BRIEF:
Copy out all lines from the material that contain the string "dots".

RECORDS FOR PROCESSING:
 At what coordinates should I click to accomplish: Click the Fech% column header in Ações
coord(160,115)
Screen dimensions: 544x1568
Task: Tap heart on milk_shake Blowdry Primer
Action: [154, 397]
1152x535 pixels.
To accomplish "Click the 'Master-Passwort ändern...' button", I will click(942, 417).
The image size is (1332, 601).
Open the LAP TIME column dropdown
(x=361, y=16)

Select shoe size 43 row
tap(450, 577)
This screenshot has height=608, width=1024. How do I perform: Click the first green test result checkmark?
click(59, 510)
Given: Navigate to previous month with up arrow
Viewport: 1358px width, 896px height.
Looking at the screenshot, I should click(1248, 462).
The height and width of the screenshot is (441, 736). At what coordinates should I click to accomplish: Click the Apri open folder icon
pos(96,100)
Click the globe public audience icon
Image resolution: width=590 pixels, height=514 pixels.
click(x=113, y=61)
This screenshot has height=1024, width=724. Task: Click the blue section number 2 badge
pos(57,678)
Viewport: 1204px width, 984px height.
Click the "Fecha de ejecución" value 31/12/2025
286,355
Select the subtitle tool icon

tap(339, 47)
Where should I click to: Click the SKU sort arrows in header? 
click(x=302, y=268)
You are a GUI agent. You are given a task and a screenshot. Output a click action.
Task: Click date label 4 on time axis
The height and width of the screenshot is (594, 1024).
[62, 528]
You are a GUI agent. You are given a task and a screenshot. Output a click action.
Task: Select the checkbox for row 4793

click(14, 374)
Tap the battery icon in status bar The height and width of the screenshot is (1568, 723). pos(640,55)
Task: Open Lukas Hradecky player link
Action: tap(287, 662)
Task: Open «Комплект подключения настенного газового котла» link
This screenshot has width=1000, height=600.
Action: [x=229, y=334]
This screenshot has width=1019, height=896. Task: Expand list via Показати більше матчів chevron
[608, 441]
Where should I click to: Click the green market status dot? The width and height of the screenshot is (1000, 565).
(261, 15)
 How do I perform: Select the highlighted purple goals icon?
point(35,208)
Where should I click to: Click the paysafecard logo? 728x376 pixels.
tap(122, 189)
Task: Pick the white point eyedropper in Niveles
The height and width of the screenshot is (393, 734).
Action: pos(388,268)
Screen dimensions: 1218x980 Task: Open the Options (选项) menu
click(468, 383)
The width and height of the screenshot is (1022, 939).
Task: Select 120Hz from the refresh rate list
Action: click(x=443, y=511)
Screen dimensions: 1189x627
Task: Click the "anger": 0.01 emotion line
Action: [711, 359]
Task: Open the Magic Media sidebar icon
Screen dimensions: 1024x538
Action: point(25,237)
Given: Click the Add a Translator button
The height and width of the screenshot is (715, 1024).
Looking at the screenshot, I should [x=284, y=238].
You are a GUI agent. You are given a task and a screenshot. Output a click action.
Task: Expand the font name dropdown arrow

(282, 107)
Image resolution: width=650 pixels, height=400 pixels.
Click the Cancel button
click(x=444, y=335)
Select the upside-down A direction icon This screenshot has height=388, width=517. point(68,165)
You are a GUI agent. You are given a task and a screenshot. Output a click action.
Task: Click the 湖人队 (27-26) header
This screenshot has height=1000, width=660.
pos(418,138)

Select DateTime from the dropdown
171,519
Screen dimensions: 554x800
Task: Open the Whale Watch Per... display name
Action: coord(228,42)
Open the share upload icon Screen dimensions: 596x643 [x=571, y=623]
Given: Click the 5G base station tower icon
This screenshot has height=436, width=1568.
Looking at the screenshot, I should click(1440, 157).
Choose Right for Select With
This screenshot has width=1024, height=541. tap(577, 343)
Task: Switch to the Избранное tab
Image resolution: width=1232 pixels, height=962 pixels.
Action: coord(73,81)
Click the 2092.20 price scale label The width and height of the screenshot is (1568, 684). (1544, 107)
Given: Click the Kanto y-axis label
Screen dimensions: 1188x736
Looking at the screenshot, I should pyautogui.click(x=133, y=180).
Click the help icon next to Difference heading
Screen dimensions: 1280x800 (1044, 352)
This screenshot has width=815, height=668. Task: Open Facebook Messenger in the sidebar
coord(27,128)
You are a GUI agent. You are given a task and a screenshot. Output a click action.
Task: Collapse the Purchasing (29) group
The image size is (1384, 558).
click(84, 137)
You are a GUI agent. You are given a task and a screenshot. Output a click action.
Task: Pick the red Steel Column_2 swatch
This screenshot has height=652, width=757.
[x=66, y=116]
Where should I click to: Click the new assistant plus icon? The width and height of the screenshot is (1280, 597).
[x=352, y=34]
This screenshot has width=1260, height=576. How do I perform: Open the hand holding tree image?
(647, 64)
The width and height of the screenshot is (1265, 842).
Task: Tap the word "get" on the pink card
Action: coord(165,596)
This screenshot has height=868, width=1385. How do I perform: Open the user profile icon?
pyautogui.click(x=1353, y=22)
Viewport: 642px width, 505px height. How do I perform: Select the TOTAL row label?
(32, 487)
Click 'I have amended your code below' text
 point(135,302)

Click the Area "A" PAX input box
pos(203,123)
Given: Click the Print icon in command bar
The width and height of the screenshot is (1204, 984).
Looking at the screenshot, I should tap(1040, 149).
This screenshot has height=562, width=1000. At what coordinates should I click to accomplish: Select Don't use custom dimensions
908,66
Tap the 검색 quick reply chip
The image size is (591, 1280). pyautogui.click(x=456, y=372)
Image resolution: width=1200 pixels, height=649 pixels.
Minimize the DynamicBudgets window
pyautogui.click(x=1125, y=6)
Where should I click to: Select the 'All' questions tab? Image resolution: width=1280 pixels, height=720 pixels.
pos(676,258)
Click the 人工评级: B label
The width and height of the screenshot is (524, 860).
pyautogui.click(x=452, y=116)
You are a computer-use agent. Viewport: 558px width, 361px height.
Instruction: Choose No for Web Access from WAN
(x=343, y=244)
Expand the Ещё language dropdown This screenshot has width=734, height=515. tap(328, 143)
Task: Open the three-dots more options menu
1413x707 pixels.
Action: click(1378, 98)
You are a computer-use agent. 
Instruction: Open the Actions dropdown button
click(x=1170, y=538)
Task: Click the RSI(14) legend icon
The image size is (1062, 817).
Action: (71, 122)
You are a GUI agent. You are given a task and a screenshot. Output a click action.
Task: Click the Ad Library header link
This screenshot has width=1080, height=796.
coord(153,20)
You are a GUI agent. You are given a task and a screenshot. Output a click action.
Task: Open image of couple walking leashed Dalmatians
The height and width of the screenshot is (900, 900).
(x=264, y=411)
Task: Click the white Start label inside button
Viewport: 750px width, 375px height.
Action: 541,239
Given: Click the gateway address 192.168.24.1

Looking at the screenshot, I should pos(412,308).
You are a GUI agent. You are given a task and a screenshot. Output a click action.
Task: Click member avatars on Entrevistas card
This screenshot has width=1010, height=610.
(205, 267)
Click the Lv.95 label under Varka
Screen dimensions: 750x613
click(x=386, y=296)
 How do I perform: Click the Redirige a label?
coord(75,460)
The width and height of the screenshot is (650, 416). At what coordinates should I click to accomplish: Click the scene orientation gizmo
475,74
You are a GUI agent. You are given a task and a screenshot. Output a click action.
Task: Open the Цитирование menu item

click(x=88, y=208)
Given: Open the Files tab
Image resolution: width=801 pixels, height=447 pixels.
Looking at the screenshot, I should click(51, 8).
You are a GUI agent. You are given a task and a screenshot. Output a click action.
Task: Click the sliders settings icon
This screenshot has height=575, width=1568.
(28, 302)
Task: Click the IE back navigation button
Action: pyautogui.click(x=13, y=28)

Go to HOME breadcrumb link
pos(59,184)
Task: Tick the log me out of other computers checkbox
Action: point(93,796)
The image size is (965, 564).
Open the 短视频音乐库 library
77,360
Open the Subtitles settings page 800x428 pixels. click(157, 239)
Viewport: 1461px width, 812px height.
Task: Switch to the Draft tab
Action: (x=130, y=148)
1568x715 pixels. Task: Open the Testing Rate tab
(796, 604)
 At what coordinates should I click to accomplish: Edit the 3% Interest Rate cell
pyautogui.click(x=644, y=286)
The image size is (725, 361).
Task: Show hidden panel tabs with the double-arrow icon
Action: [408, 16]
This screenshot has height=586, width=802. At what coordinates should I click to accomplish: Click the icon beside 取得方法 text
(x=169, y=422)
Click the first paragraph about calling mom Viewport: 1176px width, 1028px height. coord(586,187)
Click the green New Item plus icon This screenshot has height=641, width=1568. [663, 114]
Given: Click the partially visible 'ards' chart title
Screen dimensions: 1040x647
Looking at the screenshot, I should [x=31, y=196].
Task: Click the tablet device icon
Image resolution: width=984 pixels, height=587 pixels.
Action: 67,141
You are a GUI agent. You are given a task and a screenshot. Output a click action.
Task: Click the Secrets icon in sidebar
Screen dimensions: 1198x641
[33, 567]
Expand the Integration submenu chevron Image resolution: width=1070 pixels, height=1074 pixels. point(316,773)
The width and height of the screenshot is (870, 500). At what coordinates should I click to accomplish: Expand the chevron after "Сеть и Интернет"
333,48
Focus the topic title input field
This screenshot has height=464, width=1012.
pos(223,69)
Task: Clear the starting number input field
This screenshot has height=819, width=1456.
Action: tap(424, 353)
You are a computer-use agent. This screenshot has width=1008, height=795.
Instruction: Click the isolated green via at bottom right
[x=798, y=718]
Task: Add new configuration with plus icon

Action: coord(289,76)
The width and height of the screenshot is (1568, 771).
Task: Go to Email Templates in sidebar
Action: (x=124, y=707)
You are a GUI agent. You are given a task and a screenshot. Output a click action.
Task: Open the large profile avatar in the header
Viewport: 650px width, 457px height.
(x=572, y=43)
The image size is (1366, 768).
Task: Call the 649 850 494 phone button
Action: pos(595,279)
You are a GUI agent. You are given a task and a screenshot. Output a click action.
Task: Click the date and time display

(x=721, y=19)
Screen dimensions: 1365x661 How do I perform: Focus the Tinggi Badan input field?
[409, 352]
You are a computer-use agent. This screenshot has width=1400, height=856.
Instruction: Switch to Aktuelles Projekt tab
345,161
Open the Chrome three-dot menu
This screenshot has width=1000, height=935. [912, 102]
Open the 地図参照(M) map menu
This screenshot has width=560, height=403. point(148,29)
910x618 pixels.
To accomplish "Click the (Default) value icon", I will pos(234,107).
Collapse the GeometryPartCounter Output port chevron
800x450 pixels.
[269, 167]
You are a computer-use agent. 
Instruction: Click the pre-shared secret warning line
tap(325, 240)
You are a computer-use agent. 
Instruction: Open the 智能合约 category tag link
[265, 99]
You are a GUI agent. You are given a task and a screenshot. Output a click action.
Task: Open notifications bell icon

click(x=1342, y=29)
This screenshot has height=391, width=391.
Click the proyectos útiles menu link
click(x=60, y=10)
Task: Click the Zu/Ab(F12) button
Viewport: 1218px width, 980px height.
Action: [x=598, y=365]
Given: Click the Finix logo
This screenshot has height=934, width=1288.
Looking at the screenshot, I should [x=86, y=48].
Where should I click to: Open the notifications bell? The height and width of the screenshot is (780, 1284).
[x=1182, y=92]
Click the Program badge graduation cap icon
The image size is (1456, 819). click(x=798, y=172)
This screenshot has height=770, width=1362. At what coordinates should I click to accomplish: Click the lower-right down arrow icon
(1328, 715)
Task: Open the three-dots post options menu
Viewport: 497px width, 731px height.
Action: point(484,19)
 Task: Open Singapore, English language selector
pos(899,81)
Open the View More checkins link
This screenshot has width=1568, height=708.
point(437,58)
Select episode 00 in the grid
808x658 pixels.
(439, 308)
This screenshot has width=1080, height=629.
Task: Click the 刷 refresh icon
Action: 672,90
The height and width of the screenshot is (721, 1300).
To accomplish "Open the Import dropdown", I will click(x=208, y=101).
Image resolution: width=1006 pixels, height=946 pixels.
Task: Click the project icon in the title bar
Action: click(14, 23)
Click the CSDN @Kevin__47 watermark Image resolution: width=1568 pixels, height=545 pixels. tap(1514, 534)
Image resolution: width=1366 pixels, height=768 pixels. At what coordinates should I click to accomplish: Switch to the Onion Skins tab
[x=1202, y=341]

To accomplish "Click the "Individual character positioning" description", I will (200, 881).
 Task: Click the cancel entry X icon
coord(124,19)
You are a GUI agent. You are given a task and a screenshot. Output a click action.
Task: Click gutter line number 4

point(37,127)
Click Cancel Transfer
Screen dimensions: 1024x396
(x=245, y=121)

SOLUTION TO THIS PROBLEM:
Task: Open the three-dots more options menu
Task: Open the three-dots post options menu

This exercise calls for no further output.